▸ THE PROBLEM: Up to and including the line with "Task: Click sort", please reproduce the lines below exactly, beginning with the first.

Stored data entries
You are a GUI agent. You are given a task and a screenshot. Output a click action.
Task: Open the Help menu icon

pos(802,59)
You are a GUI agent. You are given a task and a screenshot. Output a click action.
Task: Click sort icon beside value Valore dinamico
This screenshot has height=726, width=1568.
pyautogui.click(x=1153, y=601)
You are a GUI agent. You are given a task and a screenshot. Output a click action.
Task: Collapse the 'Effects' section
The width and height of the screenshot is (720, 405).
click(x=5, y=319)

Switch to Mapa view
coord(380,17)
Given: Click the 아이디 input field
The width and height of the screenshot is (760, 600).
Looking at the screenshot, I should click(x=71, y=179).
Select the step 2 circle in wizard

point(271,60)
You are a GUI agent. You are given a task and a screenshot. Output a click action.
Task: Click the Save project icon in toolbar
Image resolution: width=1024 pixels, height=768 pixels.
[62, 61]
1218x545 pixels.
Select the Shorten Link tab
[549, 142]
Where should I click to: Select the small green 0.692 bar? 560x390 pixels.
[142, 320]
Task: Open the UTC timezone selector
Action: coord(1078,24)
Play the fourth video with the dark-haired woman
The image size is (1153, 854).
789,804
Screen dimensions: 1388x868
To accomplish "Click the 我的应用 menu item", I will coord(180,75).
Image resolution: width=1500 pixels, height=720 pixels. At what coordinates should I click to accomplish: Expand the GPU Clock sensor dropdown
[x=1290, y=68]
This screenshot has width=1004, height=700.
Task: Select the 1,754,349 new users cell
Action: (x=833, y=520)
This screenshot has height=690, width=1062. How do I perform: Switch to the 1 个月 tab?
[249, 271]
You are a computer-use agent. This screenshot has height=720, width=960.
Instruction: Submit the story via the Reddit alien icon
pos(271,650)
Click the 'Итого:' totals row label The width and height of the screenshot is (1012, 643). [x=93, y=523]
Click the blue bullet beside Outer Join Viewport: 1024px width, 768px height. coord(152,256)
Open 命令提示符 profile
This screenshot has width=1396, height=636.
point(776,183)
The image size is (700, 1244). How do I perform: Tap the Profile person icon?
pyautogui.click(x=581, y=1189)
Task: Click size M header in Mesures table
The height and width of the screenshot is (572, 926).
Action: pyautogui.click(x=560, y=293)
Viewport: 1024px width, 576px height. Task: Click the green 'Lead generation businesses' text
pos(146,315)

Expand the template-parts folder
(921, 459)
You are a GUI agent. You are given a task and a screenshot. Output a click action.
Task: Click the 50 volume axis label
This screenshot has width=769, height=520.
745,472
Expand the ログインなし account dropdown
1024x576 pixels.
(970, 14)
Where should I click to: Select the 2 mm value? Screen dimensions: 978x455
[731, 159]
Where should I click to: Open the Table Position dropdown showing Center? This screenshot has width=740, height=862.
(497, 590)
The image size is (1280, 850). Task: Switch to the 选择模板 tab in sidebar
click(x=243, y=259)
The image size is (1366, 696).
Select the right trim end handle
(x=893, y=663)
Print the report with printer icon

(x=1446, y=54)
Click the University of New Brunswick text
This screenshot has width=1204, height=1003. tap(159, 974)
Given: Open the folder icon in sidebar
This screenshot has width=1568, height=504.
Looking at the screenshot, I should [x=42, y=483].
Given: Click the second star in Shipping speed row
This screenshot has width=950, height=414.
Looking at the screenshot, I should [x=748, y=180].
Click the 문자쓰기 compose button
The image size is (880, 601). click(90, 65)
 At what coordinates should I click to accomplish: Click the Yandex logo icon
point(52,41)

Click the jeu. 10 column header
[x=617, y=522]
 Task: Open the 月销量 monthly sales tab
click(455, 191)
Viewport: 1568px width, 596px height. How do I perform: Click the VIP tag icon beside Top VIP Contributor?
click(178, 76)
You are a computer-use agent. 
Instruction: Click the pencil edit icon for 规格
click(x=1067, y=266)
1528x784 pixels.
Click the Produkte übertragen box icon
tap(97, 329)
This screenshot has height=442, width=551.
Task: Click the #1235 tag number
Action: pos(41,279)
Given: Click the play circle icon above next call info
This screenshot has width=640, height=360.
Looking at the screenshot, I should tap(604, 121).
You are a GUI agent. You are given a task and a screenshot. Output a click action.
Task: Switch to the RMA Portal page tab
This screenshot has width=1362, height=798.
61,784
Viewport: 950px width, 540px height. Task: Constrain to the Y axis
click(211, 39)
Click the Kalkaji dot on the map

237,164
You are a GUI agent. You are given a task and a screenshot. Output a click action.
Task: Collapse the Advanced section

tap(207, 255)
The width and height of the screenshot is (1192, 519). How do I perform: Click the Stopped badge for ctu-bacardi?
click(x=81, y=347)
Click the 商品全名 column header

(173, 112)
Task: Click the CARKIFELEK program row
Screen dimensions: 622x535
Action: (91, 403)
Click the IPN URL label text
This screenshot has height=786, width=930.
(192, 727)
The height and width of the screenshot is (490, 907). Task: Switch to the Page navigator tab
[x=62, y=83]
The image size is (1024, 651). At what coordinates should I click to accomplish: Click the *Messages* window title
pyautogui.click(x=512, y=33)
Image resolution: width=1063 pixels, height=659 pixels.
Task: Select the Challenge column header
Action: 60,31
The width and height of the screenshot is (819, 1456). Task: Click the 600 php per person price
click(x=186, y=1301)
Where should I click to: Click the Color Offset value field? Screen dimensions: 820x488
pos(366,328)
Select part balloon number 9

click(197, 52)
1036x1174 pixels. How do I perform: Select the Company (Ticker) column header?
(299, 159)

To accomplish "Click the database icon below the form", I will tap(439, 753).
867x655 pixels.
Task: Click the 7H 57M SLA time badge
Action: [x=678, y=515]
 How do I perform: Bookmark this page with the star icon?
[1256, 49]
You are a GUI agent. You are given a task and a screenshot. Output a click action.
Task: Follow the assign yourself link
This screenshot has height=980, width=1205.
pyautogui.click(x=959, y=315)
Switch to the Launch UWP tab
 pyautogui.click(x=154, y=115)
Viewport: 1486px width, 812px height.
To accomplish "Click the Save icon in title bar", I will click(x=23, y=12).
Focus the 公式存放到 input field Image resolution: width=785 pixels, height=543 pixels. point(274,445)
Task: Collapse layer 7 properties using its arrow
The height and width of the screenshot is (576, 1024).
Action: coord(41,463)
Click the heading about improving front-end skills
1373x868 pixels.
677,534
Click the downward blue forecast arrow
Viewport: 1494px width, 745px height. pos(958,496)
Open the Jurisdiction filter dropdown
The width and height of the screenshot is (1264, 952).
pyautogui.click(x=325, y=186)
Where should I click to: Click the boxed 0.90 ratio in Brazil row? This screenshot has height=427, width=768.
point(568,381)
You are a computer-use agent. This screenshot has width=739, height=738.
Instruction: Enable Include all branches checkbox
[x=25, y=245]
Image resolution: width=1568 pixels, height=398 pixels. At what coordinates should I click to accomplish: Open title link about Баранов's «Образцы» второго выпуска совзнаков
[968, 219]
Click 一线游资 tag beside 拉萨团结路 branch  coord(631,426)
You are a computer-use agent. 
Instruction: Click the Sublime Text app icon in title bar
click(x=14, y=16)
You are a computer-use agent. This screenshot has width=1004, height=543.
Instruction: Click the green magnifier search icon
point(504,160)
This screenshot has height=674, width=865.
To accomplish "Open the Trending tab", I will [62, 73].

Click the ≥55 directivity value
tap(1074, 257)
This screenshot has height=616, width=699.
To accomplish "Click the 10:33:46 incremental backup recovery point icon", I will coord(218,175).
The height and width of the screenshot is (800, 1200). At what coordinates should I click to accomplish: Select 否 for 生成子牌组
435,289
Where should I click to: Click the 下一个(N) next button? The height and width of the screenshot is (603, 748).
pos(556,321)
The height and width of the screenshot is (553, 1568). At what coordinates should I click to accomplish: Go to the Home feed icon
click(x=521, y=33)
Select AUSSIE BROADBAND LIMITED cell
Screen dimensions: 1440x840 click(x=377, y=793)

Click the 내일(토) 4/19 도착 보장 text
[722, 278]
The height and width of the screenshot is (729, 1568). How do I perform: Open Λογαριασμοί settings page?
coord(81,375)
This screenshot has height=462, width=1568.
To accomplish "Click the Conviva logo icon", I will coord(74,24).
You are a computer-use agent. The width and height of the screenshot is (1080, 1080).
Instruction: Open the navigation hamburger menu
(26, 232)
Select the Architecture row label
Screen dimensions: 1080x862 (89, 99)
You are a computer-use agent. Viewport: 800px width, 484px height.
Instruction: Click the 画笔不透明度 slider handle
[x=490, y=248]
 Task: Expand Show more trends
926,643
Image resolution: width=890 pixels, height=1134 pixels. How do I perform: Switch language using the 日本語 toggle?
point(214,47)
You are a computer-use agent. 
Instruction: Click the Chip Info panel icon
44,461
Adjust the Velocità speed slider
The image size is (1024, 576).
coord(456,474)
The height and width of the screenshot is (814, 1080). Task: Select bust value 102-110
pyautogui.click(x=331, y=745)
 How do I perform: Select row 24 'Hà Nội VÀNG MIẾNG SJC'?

▸ TASK RESULT:
You are a GUI agent. You are given a task and a screenshot. Output a click action.
Task: Open the Help menu icon

pos(802,59)
You are a GUI agent. You are given a task and a screenshot. Output a click action.
Task: Click sort icon beside value Valore dinamico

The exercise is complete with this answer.